第6話

 議会場前の広場に、五人の人々が集まっていた。新議長に山岳領長、補佐士官。そして護衛騎士候補の二人である。

 候補の一人、ラーズンは二十になったばかりの青年であった。山岳領団の男らしく、太い腕に太い脚、顔にはひげを蓄えていた。身に纏っている鎧には、右肩の部分に領団の証である山羊の紋章が描かれていた。大ぶりな剣を、布で磨きながら対戦に備えていた。

 もう一人の候補は、まだ十七歳の少女、ディアマントであった。桃色の革の鎧に守られた体は、ラーズンに比べれば随分と細い。手にしているのも、細く短い剣だった。試技会においては最強という実績はあっても、実戦の記録はない。

 この場において、最も穏やかな表情をしているのはテューアだった。ディアマントを見守るようにして、目を細めていた。事前に声をかけることもなかった。

「では、始めるように」

 アードラーの合図によって、二人の戦士は相対した。一礼をし、剣を構える。

 決闘のルールは、どこでも共通というわけではない。村落ごとにルールが異なり、特に明文化されていないことも多い。また、山岳領団内にも独自のルールがある。今回はどのルールを適用するでもなく、「とにかく戦う」ということになった。

 それは、命を落とす可能性もあるということだった。

 ディアマントは、歩幅を大きくとって構えた。そして、すっと動き出した。次の瞬間には、ラーズンの懐に飛び込んでいた。

「こっ」

 ラーズンも、自然と体が動いた。ディアマントの一撃をさばき、後ろに跳ぶ。ディアマントは追撃。それは、猫のような動きだった。

「驚いたな。予想以上の動きだ」

 グラウは組んでいた腕を解き、右手を顎に当てた。

「そうですな。ただ、速いだけでは勝てません」

 ラーズンも、力だけで押そうとはしていなかった。ディアマントの攻撃を、的確にさばいていく。次第に相手の動きに慣れ、対応に余裕ができてきた。

「決まったな」

 アードラーは、笑った。ディアマントは大きく剣を弾かれ、左脇がガラ空きだった。

「決まった」

 そして、テューアもつぶやいた。鮮血が、舞う。

 ラーズンの頬が、切られていた。傷が浅いのは、咄嗟のことにも本能的に対応できたからだった。ディマントの左の肱当てから、ナイフが飛び出していた。

「なんだと……」

 アードラーは、目を丸くしていた。百戦錬磨の山岳領団長も、全く予想していなかった様子だった。
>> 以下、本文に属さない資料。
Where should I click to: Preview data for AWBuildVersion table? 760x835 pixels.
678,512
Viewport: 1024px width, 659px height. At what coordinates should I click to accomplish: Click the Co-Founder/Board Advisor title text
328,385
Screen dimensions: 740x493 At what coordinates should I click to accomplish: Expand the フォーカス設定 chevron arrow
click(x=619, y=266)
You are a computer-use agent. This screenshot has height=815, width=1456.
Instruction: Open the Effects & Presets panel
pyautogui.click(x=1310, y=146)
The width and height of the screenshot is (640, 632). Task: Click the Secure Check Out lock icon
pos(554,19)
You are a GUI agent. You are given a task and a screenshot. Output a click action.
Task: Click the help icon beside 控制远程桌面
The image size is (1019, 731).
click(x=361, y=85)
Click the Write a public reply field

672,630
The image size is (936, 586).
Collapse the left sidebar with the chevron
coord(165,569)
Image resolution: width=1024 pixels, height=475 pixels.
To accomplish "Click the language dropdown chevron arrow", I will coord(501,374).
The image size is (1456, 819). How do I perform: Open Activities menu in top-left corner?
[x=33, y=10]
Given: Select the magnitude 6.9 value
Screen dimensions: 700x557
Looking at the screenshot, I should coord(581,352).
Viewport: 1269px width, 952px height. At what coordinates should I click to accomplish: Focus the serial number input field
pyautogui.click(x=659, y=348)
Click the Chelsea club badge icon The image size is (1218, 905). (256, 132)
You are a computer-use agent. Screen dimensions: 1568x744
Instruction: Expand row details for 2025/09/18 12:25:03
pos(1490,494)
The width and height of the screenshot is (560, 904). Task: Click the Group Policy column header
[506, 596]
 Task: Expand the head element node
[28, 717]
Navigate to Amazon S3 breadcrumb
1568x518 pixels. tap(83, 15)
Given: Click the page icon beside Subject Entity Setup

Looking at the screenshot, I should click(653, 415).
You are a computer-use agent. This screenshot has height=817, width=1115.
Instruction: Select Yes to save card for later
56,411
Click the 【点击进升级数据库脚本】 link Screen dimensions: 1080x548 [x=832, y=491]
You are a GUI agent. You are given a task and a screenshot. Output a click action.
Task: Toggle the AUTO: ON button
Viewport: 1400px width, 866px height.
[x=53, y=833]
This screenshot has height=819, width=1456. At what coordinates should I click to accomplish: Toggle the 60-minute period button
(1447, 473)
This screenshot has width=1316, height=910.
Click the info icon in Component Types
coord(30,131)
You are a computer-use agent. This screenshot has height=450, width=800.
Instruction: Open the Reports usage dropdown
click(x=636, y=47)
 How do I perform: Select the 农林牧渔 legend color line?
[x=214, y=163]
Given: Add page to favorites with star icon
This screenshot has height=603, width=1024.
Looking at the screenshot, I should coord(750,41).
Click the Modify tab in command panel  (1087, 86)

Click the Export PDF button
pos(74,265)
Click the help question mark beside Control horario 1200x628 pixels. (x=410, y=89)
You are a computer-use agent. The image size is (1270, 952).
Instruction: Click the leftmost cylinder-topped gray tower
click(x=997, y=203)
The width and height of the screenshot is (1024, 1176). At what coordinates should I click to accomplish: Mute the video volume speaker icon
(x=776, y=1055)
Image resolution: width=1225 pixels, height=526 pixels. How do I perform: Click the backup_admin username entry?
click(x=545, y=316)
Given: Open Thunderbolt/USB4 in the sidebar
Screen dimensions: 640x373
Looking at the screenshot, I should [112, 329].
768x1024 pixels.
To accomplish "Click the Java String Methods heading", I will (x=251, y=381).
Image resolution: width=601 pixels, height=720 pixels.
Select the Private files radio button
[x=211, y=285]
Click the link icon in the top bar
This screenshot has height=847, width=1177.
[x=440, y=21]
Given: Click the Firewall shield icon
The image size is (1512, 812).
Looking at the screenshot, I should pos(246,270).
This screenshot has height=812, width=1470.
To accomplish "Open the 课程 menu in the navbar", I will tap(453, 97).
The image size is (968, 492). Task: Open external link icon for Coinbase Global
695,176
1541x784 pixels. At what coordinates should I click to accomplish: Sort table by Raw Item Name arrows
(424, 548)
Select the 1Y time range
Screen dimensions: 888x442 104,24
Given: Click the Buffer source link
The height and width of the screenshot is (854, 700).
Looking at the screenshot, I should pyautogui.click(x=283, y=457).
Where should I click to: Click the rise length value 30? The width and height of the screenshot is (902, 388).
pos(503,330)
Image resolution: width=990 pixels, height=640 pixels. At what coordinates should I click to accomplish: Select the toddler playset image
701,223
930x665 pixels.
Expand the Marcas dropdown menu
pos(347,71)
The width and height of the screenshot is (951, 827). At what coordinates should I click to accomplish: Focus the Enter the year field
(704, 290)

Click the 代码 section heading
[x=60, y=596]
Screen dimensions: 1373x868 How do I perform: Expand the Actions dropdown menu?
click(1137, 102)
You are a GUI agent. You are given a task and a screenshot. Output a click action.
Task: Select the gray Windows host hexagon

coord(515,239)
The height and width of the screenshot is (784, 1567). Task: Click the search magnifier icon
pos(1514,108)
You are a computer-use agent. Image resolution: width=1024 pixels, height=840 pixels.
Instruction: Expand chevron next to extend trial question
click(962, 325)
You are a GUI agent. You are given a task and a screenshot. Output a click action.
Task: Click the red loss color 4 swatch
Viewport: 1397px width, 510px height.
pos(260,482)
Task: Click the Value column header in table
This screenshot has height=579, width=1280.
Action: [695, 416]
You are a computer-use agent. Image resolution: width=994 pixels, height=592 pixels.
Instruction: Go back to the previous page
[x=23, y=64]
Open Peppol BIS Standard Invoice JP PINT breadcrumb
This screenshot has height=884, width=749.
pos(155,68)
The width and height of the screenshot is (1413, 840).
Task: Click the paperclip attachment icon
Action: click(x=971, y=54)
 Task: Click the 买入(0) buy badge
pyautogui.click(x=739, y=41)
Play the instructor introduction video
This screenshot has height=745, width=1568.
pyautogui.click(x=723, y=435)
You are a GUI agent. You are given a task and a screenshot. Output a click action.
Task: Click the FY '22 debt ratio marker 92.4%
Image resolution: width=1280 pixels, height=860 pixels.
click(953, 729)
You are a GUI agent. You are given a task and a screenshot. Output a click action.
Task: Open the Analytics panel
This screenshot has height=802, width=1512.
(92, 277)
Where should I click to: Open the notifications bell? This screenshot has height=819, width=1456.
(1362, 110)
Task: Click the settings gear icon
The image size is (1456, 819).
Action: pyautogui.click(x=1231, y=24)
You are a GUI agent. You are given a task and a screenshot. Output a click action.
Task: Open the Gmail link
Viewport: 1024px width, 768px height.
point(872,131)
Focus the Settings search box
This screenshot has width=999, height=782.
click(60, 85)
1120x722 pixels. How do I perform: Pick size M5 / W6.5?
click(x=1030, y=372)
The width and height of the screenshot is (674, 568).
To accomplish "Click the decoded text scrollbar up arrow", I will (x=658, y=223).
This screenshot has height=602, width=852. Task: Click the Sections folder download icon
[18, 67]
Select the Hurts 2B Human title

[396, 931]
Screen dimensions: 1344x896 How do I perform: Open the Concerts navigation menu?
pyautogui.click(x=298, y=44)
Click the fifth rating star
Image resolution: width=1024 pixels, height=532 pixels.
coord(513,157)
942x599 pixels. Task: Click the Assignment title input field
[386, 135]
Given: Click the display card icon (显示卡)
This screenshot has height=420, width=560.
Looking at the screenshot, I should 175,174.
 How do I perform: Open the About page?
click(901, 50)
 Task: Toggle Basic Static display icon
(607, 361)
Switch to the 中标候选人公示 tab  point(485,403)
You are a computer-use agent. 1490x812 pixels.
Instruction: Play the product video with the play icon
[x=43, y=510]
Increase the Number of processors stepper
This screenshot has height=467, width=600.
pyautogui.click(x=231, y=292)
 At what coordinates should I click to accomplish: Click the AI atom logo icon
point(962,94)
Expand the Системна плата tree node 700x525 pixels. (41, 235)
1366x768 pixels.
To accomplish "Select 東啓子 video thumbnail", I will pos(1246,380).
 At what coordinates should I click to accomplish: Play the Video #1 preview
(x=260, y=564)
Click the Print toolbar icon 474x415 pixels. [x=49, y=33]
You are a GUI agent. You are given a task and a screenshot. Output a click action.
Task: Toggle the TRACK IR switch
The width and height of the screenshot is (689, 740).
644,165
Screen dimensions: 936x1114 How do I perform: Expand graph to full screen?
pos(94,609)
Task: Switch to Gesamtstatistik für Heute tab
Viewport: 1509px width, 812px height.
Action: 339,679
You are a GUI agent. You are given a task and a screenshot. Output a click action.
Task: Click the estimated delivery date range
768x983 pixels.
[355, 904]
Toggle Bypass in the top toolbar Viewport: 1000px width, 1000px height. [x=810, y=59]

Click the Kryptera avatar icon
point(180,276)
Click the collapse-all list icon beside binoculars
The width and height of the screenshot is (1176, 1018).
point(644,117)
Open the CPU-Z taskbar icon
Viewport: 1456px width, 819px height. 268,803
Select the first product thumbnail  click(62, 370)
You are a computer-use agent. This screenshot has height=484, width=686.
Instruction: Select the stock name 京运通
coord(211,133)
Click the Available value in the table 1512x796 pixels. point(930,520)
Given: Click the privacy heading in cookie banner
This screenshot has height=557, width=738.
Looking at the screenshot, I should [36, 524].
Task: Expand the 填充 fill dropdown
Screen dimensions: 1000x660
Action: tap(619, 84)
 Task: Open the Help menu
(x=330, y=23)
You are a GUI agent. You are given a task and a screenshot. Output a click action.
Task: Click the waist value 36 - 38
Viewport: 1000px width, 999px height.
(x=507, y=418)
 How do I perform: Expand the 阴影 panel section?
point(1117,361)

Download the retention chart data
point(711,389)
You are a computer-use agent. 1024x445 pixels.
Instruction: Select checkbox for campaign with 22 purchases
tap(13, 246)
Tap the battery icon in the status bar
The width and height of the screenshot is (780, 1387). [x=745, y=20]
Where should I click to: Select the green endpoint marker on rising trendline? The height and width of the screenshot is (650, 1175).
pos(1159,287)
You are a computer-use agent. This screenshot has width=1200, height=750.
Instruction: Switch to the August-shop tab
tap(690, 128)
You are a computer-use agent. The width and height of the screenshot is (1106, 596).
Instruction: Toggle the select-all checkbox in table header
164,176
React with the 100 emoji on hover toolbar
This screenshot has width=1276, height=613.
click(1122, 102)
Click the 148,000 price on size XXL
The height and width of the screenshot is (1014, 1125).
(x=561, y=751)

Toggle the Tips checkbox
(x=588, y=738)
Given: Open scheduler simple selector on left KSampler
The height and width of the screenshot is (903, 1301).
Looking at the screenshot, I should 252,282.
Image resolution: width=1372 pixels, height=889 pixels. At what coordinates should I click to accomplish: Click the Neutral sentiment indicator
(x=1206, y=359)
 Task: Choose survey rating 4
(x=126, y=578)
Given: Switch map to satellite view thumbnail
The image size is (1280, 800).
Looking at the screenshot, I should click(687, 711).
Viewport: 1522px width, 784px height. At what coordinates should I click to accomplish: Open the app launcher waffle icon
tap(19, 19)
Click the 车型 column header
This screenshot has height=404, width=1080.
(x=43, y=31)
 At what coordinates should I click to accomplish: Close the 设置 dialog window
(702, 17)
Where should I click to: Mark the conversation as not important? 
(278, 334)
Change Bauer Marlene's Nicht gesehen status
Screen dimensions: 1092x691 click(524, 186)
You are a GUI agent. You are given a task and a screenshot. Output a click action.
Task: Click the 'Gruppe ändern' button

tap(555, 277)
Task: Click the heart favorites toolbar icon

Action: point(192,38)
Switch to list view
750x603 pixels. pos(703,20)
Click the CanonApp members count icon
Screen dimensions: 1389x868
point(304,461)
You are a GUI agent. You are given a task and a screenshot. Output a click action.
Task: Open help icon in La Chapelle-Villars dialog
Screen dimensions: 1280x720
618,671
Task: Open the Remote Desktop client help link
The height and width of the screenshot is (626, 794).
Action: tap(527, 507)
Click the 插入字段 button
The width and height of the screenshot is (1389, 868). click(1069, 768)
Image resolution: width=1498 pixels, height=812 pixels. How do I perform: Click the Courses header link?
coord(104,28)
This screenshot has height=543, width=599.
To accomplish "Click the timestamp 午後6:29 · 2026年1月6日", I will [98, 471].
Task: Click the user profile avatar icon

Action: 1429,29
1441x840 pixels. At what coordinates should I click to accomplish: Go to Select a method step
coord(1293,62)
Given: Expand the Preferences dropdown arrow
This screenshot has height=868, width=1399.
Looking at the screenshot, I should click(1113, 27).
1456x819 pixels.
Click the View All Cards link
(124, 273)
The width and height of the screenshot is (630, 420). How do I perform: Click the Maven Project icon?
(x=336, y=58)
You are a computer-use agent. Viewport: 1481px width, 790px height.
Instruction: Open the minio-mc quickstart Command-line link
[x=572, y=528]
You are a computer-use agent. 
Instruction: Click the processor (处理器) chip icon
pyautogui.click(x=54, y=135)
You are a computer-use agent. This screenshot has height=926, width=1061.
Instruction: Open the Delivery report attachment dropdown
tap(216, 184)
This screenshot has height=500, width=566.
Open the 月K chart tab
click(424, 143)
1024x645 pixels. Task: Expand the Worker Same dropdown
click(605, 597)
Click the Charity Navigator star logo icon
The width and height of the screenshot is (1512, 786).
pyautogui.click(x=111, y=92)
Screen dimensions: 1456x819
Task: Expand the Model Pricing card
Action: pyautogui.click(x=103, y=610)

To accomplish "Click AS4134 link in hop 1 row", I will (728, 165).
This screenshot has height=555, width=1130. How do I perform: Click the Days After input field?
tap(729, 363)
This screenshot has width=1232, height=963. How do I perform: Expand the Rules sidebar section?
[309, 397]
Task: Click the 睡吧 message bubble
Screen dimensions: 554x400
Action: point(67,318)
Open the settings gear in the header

 ディアマントは、手を緩めなかった。剣を振り下ろし、相手の体勢を崩す。そして、右手の手袋を滑らせるようにして外し、ラーズンに投げつけた。中から砂が飛び出す。動きが一瞬止まったところに、横なぎの一振り。左の腰に、ヒットした。

 思わず剣を落としたラーズンだったが、彼もまた山岳領団の戦士である。意地を見せた。ディアントの剣をつかんだのだ。両手で抱え込み、大きく振り回す。ディアマントは体勢を崩し、彼女も剣から手を離してしまった。

 ラーズンは剣を投げ捨て、拳を振り下ろした。しかし待っていたのは、またもやナイフだった。右袖から出てきたものだった。拳を切り裂かれ、ラーズンは完全に動きを止めてしまった。

「なんだ……なんなんだ……」

 これまで見たことのない戦い方に、アードラーは驚きの色を全く隠せないでいた。そしてその横で、グラウは満面の笑みを浮かべていた。

「とんだ掘り出し物だよ」

 ディアマントは素早くラーズンの背後に回り、左の袖から引き出した縄を首に回した。両足を腰に回し、背中に飛び乗り全体重をかける。

「テューア、知っていたのか」

「……はい」

「勝つとわかっていたわけだ」

「いえ、賭けでした。速さだけと思わせる、それができるかどうか。あと、相手の力が想定内かどうかも問題でした」

「力」

「正直、僕は剣を取られるとは予想していませんでした。ただ、彼女は違ったようです」

 ラーズンは、膝をついた。アードラーが駆け寄り、叫んだ。

「勝負はついた!」

 腕に力を込めたまま、ディアマントは声の方を一瞥した。あまりにも、冷たい視線だった。

「ラーズン、お前の負けだ」

「……はい……」

 意識が遠のく中で、戦士は負けを受け入れた。ようやく、ディアマントが力を抜く。男は崩れ落ち、少女は立った。